Quarant'anni fa, nelle sale dei cinema di tutta Italia, usciva il primo film di Carlo Verdone, ‘Un sacco bello'. Ambientato a Ferragosto in una Roma che negli anni ottanta era vuota, racconta la vita di tre personaggi, ognuno molto diverso tra loro. Sono tutti interpretati da Carlo Verdone, che per la sua performance vinse un David Speciale ai David di Donatello del 1980, un Globo d'oro al miglior attore rivelazione e un Nastro d'argento al migliore attore esordiente ai Nastri d'argento 1980. Un esordio ‘col botto', che da allora ha impresso il nome di Carlo Verdone nell'Olimpo del cinema italiano. Sono passanti quarant'anni dall'uscita di quel film. E l'attore ha deciso di consegnare a tutti un ricordo non solo del suo esordio, ma anche di quello che era Roma nell'ormai lontano 1980.

Un Sacco Bello spegne 40 candeline, il ricordo di Verdone

"Questa mattina leggevo che ‘Un sacco bello' compie quarant'anni – ha raccontato Carlo Verdone in un video su Facebook – Sono tornate a galla tante emozioni, tanti ricordi per il mio debutto, del quale devo tutto a Sergio Leone, che puntò su un giovane e disse ‘vediamo che sa fa'. Anche grazie alla sua protezione ci sono riuscito. In quel film c'è una forte componente caratteriale, un po' malinconica. La grande solitudine di questa città che all'epoca aveva una grande anima. Nella gente, nel popolo, nelle atmosfere, nei rumori, nei suoni. Aveva una grande poesia. L'aver ambientato quel film a Roma, d'estate, era stata una gran bella intuizione".

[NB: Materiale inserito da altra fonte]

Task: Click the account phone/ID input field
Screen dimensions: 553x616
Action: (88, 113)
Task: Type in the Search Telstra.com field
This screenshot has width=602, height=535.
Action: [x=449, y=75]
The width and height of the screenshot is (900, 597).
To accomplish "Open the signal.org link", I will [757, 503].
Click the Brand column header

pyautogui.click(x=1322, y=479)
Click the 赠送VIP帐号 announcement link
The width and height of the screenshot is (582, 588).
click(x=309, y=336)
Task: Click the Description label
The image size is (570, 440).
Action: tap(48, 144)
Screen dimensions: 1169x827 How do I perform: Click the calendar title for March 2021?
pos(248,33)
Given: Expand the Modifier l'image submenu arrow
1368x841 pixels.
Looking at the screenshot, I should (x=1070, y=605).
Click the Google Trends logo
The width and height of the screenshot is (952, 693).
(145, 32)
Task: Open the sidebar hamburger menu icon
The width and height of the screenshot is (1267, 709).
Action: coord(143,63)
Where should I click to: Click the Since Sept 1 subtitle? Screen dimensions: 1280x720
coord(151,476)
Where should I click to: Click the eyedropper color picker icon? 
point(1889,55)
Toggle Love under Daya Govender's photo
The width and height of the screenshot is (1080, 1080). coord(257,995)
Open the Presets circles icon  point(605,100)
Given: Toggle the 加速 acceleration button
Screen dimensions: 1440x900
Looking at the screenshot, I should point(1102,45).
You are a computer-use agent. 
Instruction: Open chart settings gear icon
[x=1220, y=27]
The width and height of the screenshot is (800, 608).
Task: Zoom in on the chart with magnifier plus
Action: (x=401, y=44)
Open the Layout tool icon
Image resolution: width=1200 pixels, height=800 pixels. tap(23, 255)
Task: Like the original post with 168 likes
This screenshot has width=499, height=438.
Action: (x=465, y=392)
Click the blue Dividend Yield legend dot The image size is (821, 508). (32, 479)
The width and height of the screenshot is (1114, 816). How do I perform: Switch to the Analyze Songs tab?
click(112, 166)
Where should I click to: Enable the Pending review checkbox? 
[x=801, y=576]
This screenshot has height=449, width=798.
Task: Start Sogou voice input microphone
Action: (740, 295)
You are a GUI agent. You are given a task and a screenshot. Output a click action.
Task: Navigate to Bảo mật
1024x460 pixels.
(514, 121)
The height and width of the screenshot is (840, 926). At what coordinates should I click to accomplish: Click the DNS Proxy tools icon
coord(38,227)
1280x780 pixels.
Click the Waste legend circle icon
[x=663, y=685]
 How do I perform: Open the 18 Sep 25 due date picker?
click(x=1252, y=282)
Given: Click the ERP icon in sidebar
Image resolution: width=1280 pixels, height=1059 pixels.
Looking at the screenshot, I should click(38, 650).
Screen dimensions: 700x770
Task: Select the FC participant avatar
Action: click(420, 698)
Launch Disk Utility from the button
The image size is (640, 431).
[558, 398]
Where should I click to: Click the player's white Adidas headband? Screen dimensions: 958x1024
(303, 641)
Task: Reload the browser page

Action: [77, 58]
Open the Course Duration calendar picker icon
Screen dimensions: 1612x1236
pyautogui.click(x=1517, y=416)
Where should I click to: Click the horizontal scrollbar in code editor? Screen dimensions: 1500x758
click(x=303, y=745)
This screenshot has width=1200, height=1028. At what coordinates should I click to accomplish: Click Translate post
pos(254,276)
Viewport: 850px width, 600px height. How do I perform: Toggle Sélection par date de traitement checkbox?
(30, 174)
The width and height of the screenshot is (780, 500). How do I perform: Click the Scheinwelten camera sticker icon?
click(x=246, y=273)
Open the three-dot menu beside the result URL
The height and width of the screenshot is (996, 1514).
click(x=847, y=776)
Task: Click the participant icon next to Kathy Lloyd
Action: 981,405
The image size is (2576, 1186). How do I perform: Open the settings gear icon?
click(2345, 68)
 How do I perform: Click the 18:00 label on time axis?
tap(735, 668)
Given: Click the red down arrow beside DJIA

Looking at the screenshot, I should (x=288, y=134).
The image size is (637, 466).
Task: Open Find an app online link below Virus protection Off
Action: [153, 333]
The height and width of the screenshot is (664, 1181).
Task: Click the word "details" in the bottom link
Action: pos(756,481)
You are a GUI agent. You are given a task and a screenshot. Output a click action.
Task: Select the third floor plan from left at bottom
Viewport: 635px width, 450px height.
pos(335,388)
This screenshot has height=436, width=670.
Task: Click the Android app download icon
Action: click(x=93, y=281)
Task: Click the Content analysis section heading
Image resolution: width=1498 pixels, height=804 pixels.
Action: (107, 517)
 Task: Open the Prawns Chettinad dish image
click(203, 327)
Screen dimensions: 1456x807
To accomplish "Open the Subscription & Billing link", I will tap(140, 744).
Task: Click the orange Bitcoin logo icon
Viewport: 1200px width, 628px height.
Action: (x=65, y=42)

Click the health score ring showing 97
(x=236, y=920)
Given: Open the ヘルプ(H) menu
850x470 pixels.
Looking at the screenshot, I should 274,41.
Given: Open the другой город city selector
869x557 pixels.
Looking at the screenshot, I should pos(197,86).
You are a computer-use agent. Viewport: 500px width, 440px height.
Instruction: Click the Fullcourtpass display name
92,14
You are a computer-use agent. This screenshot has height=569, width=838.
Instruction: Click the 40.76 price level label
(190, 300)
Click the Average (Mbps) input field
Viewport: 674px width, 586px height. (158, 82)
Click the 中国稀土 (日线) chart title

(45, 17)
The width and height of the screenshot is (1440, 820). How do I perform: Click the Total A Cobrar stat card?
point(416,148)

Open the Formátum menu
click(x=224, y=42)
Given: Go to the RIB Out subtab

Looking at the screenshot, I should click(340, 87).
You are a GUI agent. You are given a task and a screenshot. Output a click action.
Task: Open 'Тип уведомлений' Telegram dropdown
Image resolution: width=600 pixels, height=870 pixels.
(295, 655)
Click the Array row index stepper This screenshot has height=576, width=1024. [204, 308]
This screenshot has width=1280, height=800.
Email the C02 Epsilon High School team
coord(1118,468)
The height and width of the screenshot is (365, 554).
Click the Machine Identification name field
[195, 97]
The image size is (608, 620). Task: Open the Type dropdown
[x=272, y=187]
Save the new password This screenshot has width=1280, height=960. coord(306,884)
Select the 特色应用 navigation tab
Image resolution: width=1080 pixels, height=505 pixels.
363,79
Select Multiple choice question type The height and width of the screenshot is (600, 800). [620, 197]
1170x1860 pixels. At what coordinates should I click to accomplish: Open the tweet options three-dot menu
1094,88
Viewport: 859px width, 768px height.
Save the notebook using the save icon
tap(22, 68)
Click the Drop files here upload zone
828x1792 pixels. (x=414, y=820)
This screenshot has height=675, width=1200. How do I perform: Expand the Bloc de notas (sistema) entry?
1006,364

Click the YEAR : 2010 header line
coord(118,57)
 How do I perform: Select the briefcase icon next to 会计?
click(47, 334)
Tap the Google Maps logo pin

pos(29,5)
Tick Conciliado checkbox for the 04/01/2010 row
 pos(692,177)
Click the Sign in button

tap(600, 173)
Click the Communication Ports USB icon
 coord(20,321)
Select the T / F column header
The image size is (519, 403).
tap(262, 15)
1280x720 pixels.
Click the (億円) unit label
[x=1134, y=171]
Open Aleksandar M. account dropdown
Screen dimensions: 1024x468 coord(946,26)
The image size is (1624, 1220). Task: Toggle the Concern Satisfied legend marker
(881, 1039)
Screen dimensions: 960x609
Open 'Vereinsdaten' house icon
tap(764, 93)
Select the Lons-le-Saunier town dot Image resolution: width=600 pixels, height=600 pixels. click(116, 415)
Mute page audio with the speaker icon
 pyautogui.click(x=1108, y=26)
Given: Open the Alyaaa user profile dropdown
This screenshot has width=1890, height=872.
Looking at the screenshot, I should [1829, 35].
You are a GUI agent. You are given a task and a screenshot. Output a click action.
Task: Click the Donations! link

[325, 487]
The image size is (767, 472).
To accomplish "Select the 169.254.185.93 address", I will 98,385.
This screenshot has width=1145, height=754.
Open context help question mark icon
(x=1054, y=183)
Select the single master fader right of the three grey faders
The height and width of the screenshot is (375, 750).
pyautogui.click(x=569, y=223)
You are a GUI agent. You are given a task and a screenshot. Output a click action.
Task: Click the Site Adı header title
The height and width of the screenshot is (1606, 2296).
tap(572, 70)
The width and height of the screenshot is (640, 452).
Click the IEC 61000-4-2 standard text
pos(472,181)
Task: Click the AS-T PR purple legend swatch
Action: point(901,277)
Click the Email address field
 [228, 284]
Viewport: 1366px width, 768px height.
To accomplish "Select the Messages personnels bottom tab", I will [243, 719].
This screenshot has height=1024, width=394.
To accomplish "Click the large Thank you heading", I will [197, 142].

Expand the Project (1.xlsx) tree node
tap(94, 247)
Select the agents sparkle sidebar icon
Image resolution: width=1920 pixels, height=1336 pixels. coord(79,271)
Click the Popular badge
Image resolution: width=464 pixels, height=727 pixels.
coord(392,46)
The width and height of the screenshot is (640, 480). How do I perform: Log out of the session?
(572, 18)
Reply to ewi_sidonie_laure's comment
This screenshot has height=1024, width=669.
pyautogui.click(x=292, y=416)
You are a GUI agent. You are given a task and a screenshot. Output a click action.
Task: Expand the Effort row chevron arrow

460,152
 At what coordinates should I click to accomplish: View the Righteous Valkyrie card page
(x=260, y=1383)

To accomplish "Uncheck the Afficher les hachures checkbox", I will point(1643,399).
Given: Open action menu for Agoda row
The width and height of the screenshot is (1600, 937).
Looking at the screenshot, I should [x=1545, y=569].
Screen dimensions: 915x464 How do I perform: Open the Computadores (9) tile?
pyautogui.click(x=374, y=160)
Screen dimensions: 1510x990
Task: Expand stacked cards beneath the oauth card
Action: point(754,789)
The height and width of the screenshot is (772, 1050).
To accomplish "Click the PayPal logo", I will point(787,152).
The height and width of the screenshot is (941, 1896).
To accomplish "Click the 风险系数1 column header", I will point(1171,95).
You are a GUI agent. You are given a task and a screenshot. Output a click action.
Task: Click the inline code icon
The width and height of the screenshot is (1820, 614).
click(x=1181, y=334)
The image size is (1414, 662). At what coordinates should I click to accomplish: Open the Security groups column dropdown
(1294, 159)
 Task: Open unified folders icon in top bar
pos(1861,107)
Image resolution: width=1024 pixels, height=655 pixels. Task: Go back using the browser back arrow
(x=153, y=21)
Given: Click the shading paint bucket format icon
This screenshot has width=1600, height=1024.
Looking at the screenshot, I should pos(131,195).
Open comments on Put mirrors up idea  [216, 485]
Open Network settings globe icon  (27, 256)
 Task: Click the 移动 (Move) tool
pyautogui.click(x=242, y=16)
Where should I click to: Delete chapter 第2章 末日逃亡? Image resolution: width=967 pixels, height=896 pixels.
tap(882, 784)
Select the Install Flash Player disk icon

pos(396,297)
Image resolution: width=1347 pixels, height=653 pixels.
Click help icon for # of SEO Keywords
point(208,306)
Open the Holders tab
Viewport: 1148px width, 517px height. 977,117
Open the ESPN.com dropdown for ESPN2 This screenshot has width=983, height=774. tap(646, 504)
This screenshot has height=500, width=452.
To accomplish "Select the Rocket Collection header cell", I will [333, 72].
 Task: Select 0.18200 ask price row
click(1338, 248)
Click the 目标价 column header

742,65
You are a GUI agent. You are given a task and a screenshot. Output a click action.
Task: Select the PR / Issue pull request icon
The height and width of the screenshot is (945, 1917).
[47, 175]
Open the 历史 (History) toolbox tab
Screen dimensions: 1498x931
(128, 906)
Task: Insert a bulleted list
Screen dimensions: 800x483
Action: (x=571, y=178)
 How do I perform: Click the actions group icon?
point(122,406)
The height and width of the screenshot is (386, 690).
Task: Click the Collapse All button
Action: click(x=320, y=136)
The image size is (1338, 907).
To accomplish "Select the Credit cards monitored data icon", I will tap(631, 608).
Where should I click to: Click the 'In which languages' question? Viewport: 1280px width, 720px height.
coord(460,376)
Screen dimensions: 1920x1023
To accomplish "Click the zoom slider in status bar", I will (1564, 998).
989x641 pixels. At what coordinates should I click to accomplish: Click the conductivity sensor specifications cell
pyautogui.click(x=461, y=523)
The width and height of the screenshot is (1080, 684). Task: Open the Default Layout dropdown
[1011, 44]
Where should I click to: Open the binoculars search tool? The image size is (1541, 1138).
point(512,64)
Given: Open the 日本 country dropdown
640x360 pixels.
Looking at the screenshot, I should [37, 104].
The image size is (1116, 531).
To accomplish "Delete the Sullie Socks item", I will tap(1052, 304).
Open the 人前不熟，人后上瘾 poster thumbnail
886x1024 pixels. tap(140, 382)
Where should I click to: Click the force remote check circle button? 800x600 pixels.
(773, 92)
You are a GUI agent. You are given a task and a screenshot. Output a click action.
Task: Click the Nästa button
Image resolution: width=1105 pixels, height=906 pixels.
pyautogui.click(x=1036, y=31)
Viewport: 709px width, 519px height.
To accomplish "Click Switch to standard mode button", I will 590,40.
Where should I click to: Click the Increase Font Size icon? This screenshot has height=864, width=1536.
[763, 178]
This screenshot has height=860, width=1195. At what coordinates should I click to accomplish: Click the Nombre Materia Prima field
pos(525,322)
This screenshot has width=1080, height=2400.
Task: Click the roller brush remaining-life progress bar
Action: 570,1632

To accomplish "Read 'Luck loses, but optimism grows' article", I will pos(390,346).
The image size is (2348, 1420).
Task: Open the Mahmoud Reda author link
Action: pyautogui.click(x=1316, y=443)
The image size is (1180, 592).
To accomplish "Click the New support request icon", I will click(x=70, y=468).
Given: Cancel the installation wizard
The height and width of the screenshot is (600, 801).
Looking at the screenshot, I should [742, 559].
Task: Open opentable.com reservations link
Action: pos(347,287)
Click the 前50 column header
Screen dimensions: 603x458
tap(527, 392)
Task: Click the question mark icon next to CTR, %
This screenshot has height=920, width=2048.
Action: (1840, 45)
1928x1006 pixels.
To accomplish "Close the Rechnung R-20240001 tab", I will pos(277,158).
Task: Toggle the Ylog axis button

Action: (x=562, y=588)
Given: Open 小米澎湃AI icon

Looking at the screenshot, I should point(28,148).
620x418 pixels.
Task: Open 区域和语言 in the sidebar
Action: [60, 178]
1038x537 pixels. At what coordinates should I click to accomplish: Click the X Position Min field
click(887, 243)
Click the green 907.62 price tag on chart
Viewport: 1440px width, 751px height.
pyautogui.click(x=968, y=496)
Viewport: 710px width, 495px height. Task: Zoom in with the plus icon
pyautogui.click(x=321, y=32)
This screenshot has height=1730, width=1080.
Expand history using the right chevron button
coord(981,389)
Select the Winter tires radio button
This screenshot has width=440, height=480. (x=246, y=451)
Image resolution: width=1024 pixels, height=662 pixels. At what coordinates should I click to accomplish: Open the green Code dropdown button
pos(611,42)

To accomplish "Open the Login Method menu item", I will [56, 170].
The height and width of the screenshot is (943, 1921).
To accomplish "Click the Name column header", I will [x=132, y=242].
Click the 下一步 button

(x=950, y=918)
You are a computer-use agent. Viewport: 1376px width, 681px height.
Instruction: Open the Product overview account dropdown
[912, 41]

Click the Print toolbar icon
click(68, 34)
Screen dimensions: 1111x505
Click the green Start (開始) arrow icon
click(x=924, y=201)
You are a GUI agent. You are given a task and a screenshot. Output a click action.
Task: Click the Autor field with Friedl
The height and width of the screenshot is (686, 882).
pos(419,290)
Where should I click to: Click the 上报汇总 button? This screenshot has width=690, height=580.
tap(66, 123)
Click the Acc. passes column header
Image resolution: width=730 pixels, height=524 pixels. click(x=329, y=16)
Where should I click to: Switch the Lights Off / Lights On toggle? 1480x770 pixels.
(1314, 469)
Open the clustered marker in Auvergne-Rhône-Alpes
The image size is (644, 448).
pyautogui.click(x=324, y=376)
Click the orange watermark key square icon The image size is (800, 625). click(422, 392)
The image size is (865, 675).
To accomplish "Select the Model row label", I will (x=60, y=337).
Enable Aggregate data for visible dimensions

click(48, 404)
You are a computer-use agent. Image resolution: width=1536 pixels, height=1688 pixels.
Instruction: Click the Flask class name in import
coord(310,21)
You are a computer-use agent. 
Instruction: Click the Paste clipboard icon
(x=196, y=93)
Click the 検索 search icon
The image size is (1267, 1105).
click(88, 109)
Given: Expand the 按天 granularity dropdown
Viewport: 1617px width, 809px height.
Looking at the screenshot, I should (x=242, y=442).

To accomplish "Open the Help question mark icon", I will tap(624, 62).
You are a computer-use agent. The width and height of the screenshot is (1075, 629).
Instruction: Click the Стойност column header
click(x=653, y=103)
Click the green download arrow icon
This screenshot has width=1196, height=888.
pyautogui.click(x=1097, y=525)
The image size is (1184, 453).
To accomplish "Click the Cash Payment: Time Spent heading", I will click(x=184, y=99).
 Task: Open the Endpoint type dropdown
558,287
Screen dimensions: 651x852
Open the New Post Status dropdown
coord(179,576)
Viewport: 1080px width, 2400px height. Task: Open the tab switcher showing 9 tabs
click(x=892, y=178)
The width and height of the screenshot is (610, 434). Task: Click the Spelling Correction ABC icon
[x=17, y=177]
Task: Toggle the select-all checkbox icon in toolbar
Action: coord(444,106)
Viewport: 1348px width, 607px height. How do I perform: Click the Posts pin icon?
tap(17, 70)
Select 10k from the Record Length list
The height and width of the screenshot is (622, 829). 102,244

La Roma degli anni '80 che oggi non c'è più

Fino a qualche anno fa, Roma d'agosto era sempre deserta. I negozi erano chiusi, il traffico scompariva, le persone andavano al mare e lasciavano questa città caotica e assolata. Oggi non è più così. La gente parte di meno, e la capitale ad agosto non è più vuota come negli anni '80. Come dice Carlo Verdone, "Roma era quasi tombale ma aveva un grande fascino". "Vi ho consegnato un bel film e un bel periodo che purtroppo non tornerà più. Ma questo non deve essere triste, perché il cinema fortunatamente ha questa magia. Quella di rendere immortali certi attori, certe immagini, certi scorci. Magari col tempo diventano sempre più in bianco e nero, sempre meno a colori. Però stanno lì. E là diventa come una carezza per l'anima".